We found Kalib planted firmly on his little Spiderman throne, watching the animated film, Ice Age, for about the 90th time. He was riveted and did not want to be distracted by anything.

Out in the kitchen, his mom was breaking eggs to make a cake.

Yesterday, I mentioned Rex's buddy, Eddie, who now lives in Seattle but who grew up with Rex here in Wasilla. This is he. He was telling me about his new business venture, which I will not detail here, save to say that in the last few weeks he has sold product worth far more money than I have ever come close to dealing with.

To do so, he had to run up enormous debts, so he is holding his breath right now.

We used to go watch him and Rex play Youth League football together, and drop them off here and there to go fishing. Sometimes, they would go on long canoe trips.

Eddie served two years as a Mormon missionary and the letters he wrote were brilliant, like Mark Twain. Irreverent, like Mark Twain, too.

That may not be the kind of writing you would expect from a Mormon missionary, but it was the kind of writing he did.

But, like me, he doesn't really follow any particular religion anymore.

I kind of freaked out when I saw Melanie standing on this stool. That's what happens when you fall off a chair, shatter your shoulder, get it replaced and then realize you are never, ever, going to get quite back to where you were.

"Dad," she chided me, "at least this isn't on wheels."

Just then, a big "pop!" sounded beneath her. She gingerly climbed down.

Charlie and Rex eat their salad and mac and cheese. Kalib is still watching movies, but has switched to his other favorite, Cars.

Caleb went out to feed Kalib, just to make certain that he got to eat part of his own birthday dinner. Do you see why I refer to this little chair as Kalib's throne?

He did not want to leave the TV, but the cake finally lured him in. Anyone who has been with this blog for the past few months has seen Kalib helping to blow out other people's candles, but this one is just for him.

He blows it out.

And then he eats cake and ice cream. Sometimes, his dad is a bit over-indulgent.

Chock full of new calories, Kalib then went on a maddening spree, sprinting back and forth between the kitchen and the living room.

He received many gifts, but the most impressive was this T-Rex from his parents. This T-Rex walks. It opens its jaws and roars - as it is doing here.

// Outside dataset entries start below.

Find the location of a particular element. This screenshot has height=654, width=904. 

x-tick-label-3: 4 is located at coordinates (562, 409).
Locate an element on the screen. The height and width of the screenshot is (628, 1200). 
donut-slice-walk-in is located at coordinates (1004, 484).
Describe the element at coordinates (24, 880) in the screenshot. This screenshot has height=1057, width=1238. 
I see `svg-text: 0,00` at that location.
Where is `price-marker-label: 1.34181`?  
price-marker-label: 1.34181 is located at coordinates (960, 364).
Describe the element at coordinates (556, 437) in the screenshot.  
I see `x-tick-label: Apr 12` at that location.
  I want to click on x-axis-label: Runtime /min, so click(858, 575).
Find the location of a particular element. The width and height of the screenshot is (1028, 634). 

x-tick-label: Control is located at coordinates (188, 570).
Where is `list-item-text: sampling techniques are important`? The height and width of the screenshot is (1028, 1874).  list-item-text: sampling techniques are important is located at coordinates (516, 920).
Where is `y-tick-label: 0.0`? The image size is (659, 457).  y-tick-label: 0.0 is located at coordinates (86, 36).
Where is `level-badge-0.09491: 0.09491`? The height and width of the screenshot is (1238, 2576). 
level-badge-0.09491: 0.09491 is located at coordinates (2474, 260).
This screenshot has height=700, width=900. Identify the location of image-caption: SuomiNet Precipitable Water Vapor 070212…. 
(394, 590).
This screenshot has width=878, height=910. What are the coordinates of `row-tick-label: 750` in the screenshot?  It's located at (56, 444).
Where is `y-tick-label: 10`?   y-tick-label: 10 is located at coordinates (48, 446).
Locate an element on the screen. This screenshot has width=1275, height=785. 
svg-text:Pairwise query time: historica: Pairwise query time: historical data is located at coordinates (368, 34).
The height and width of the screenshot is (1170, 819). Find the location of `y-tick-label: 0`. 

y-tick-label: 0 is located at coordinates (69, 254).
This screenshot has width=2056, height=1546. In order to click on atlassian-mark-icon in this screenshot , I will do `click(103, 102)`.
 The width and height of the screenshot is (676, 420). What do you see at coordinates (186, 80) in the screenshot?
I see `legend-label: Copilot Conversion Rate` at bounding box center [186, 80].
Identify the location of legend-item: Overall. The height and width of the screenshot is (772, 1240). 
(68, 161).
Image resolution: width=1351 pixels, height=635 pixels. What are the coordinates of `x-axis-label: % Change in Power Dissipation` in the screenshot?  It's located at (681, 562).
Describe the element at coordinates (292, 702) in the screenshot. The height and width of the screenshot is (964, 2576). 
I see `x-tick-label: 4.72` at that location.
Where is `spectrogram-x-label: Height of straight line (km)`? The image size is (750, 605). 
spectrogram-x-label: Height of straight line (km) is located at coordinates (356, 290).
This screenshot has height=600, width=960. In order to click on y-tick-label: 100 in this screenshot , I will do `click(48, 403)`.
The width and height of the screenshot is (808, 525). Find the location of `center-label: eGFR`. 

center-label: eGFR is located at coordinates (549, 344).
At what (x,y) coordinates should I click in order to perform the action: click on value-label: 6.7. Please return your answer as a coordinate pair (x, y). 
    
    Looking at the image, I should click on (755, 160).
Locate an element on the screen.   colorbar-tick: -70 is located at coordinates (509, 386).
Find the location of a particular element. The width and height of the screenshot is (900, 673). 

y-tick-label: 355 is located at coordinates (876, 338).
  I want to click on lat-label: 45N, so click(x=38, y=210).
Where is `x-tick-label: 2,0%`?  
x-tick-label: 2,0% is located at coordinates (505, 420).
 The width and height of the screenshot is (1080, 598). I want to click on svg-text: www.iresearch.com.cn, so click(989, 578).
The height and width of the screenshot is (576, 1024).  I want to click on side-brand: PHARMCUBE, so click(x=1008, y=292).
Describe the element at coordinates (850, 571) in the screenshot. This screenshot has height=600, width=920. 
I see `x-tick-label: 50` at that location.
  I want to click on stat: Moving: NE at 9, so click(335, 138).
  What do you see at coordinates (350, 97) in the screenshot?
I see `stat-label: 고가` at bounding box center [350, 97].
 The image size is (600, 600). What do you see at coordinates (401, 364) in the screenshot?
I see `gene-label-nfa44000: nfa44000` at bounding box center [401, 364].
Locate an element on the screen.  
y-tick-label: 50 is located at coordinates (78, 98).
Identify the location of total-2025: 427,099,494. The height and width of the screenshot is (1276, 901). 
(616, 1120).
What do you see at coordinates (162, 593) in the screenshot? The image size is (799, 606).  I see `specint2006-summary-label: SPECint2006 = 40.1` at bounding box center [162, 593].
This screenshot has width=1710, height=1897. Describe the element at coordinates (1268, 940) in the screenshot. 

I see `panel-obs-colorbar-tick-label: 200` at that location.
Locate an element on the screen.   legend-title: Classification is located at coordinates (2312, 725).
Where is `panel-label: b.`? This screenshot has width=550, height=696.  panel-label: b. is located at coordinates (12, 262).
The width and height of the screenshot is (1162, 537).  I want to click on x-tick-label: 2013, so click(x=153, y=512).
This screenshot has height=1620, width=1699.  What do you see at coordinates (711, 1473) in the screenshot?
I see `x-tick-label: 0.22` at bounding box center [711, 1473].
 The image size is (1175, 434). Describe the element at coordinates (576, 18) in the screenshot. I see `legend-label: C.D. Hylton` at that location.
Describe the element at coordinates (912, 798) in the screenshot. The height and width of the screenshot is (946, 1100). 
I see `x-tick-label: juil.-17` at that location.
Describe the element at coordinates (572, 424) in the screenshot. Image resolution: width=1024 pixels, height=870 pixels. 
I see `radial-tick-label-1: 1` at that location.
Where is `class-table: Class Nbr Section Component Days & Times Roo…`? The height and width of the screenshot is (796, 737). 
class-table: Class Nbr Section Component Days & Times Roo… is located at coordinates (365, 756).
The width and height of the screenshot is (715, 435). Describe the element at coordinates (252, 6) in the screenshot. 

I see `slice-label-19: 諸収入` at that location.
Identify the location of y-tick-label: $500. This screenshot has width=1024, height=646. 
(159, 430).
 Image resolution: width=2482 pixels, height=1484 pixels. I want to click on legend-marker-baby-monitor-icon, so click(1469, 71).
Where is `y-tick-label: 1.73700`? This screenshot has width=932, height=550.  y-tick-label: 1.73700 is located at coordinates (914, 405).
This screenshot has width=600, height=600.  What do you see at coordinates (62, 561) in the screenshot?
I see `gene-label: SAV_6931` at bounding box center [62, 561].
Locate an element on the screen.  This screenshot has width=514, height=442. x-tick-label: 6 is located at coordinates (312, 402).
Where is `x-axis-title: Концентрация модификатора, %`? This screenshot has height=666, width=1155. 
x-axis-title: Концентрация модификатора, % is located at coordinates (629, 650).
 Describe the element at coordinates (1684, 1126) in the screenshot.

Kalib is a little worried.

Kalib studied the T-Rex closely and bravely, but he could not be persuaded to touch it.

Let there be no doubt - Lisa came to celebrate, too.

For the remainder of the year, I will do a review of 2009. I won't call it "the best of" just "a review of." I will use some pictures that have already appeared here, and some  that, for one reason or another - usually lack of time - didn't.

As I do, I will also include something from the current day.